(Records contained in a dataset)
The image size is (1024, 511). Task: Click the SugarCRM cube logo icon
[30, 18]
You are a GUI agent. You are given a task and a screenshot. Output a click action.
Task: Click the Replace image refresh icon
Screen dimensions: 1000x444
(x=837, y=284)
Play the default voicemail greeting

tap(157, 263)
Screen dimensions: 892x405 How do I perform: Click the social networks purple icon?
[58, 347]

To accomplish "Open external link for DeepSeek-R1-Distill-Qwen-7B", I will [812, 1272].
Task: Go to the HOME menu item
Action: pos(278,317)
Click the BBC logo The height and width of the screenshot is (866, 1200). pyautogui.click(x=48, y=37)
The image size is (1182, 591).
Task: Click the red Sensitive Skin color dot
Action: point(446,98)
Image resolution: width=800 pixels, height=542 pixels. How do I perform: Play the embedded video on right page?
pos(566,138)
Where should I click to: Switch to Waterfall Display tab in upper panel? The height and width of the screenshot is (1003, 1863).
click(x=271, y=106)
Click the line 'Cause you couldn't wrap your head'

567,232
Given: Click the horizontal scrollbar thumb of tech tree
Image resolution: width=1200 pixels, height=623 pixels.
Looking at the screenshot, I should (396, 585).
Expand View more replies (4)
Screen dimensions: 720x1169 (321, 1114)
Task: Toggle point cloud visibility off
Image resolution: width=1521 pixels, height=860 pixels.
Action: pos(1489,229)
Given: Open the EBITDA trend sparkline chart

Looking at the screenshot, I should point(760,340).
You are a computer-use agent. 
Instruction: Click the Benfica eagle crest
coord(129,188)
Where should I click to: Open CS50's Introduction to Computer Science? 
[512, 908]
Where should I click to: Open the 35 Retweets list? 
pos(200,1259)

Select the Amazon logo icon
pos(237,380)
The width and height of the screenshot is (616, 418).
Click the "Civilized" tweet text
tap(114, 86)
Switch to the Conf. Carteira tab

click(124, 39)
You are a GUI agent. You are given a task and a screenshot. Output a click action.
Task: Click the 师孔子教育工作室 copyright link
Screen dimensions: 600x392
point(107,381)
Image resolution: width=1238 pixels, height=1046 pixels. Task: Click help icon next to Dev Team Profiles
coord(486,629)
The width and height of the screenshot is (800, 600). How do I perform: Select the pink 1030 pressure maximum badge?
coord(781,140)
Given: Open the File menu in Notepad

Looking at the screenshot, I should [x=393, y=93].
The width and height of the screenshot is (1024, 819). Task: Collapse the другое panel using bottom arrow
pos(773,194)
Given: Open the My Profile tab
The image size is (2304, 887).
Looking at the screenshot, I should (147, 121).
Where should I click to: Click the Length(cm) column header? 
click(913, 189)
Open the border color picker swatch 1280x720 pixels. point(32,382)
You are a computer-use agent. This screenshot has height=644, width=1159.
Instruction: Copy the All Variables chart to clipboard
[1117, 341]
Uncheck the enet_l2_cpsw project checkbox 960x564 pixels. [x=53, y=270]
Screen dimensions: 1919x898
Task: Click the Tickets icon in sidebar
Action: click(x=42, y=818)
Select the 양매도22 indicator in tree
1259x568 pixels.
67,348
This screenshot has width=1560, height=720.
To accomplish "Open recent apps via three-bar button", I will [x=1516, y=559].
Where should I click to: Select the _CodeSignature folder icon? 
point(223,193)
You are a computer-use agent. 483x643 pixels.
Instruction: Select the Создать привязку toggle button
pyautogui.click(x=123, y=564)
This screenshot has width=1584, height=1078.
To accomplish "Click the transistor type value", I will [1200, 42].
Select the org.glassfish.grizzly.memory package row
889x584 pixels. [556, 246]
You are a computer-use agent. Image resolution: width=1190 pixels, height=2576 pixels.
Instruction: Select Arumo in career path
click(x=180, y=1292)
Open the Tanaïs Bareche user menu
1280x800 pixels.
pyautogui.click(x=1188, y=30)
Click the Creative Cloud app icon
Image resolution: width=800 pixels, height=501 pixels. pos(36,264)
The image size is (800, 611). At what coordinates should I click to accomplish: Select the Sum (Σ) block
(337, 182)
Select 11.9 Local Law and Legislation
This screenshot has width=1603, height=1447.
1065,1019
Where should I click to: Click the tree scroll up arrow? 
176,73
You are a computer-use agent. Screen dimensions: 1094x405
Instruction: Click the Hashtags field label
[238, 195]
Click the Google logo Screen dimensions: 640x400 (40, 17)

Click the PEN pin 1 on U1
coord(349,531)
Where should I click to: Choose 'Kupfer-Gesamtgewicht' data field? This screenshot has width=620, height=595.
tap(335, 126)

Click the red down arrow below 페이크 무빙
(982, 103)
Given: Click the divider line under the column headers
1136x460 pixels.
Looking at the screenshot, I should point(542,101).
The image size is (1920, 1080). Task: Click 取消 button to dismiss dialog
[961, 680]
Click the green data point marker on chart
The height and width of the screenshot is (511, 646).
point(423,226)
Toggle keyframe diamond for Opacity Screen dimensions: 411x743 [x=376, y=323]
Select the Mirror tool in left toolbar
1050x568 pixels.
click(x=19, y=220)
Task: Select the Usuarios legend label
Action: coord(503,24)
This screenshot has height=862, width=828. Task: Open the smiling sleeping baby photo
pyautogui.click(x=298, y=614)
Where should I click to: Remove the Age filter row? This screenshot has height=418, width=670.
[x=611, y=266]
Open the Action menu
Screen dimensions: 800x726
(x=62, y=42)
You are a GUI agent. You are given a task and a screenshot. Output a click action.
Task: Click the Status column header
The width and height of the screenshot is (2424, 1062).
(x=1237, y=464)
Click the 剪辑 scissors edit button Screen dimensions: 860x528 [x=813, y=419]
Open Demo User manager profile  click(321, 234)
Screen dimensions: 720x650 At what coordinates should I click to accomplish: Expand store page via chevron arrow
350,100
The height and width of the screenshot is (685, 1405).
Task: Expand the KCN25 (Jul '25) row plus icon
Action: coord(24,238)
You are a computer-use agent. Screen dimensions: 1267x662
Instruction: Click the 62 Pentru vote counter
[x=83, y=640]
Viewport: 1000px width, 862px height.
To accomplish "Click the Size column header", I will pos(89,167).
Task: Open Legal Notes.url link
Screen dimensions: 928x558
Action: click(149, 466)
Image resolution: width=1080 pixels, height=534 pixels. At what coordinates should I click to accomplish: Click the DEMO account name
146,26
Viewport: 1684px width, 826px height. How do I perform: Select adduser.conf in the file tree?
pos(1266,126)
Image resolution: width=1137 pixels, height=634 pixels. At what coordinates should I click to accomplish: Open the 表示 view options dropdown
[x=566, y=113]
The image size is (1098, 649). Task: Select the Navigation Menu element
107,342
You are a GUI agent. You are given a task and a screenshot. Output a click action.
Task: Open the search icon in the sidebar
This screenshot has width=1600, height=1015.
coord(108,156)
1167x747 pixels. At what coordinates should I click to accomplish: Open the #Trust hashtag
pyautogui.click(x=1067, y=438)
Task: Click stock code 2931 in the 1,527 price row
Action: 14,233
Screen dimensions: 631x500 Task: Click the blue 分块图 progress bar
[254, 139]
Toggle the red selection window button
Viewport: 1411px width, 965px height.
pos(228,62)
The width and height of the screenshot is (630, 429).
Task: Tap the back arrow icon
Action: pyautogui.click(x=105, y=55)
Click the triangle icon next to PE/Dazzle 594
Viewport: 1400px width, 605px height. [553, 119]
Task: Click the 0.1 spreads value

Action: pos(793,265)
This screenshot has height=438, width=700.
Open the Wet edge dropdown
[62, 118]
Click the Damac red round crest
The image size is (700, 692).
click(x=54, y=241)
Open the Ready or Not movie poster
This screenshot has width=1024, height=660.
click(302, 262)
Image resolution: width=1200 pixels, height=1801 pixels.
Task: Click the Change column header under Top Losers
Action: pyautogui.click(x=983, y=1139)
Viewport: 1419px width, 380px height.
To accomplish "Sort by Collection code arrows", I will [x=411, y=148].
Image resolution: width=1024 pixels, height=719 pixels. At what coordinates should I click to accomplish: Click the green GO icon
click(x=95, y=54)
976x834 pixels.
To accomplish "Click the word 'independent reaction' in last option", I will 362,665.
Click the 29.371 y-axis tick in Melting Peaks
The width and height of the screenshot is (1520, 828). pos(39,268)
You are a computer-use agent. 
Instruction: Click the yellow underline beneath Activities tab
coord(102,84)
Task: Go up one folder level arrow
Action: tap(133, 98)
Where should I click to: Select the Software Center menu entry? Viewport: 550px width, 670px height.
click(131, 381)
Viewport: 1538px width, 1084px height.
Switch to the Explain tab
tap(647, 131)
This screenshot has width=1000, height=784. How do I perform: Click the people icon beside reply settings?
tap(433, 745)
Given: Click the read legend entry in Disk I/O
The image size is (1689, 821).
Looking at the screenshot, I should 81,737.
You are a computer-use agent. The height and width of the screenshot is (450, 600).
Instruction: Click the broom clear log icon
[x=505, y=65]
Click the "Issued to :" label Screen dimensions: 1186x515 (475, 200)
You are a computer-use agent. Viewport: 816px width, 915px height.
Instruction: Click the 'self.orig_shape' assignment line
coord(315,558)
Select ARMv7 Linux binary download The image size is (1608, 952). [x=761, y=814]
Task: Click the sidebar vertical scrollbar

WHAT THE EXERCISE ASKS – Find the line containing "Given: Click the read" in the data above. Please transcribe it and every line after it, exactly.

ANSWER BOX –
Given: Click the read legend entry in Disk I/O
The image size is (1689, 821).
Looking at the screenshot, I should 81,737.
You are a computer-use agent. The height and width of the screenshot is (450, 600).
Instruction: Click the broom clear log icon
[x=505, y=65]
Click the "Issued to :" label Screen dimensions: 1186x515 (475, 200)
You are a computer-use agent. Viewport: 816px width, 915px height.
Instruction: Click the 'self.orig_shape' assignment line
coord(315,558)
Select ARMv7 Linux binary download The image size is (1608, 952). [x=761, y=814]
Task: Click the sidebar vertical scrollbar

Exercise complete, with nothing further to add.